Muste’s evolving views on homiletics relates to the most important advantage of attending New Brunswick Theological Seminary: its location in the New York metropolitan area, which gave him access to the theological and philosophical currents and controversies of the early twentieth century. In fact, it was exposure to American ministers in Manhattan that provided him with a model for the personal style of preaching he practiced in Albany.13 Most crucially, he was able to take advantage of an agreement between the seminary and New York University and Columbia University that allowed students in high standing to pursue postgraduate degrees for free. Interested in philosophy, Muste traveled two hours by train once or twice weekly to take graduate courses at New York University and, later, Columbia in an effort to fill his ‘‘hunger’’ for knowledge.14
Muste began taking classes in the philosophy department at Columbia University at an exciting time. Since being hired in 1902, Nicholas Murray Butler, the ambitious president of the university, focused on shifting its curriculum away from undergraduate education and the classics to graduate and professional education. As part of this modernizing effort, Butler had recently hired John Dewey.15 The pragmatist joined a faculty of ‘‘friendly critics,’’ philosophers of diverse schools who together offered a well-rounded curriculum. The head of the department was F. J. E. Woodbridge; the other members of the faculty were Felix Adler, William P. Montague, and Wendell T. Bush. In later years, Dewey’s pragmatism would exercise a tremendous influence on Muste’s thought and politics. At this point, however, it was Woodbridge who made ‘‘the deepest impression.’’ Like Dewey, Woodbridge espoused naturalism, a distinctly modern approach to philosophical problems that draws upon the methods of the empirical sciences. However, rather than embrace the democratic creed of pragmatism in which he saw traces of idealism, Woodbridge turned back to Aristotle and classical philosophy. Woodbridge thus provided the young Calvinist Muste an entrée into modern thought without completely challenging his worldview. As Muste commented of Woodbridge’s appeal, ‘‘I was definitely a Platonist. This tied in with my Calvinism.’’16
Even so, Muste’s exposure to naturalism and pragmatism subtly shifted his Calvinist worldview.

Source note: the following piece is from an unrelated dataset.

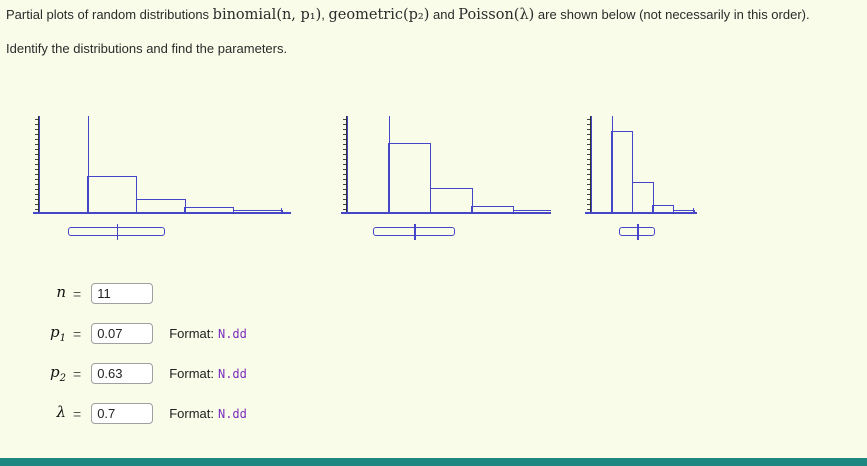 Image resolution: width=867 pixels, height=466 pixels. Describe the element at coordinates (641, 165) in the screenshot. I see `plot-area-3: 0.450 0 0` at that location.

William James’s ideas about religion particularly affected him.17 In Varieties of Religious Experience and his other writings, as well as at several public lectures Muste attended, James defended religious belief against the ‘‘intimidation’’ of positivistic science and, indeed, suggested that religion and science could be reconciled.18 He pointed out that science, like religion, was a human creation; personal inclination and social context shaped scientific knowledge, making it no more ‘‘true’’ than other truth claims. And he called upon science to evaluate religious belief using the scientific method of inquiry in which experience and results determine the truth of a hypothesis. Based on this criteria, James insisted, religious belief was as real as empirical science because it could ‘‘make a genuine difference in our moral life.’’ He made the same demand upon religion, dismissing tradition and doctrine as paths to truth, and emphasizing the ‘‘fruits’’ and consequences of beliefs. James was uninterested in ‘‘secondhand religious life’’ because it was based on tradition, not experience, and he drew his readers’ attention to the mystical tradition of spiritual inwardness and direct experience with the divine.19
James pointed Muste toward a more modern religiosity and sensibility. Unlike his contemporaries, and certainly unlike his professors and peers at New Brunswick Theological Seminary, James defined religion broadly and inclusively. Religion was ‘‘the feelings, acts, and experiences of individual men in their solitude, so far as they apprehend themselves to stand in relation to whatever they may consider the divine.’’20 Indeed, James must be identified ‘‘with the Christian ‘modernism’ of his milieu, according to which religion was a fine thing but specific theological doctrines were felt to be something of a distraction.’’21 The impact on Muste was subtle yet dramatic. As he recalled, Varieties of Religious Experience ‘‘opened up to me a great variety of approaches to life and in that way . . . laid the groundwork for wrestling with . . . the theology [with which] I was brought up.’’22 In particular, James’s stress on experience over form, and his celebration of spiritual inwardness and mysticism, suggested the possibilities of a religious life stripped of theology and the church.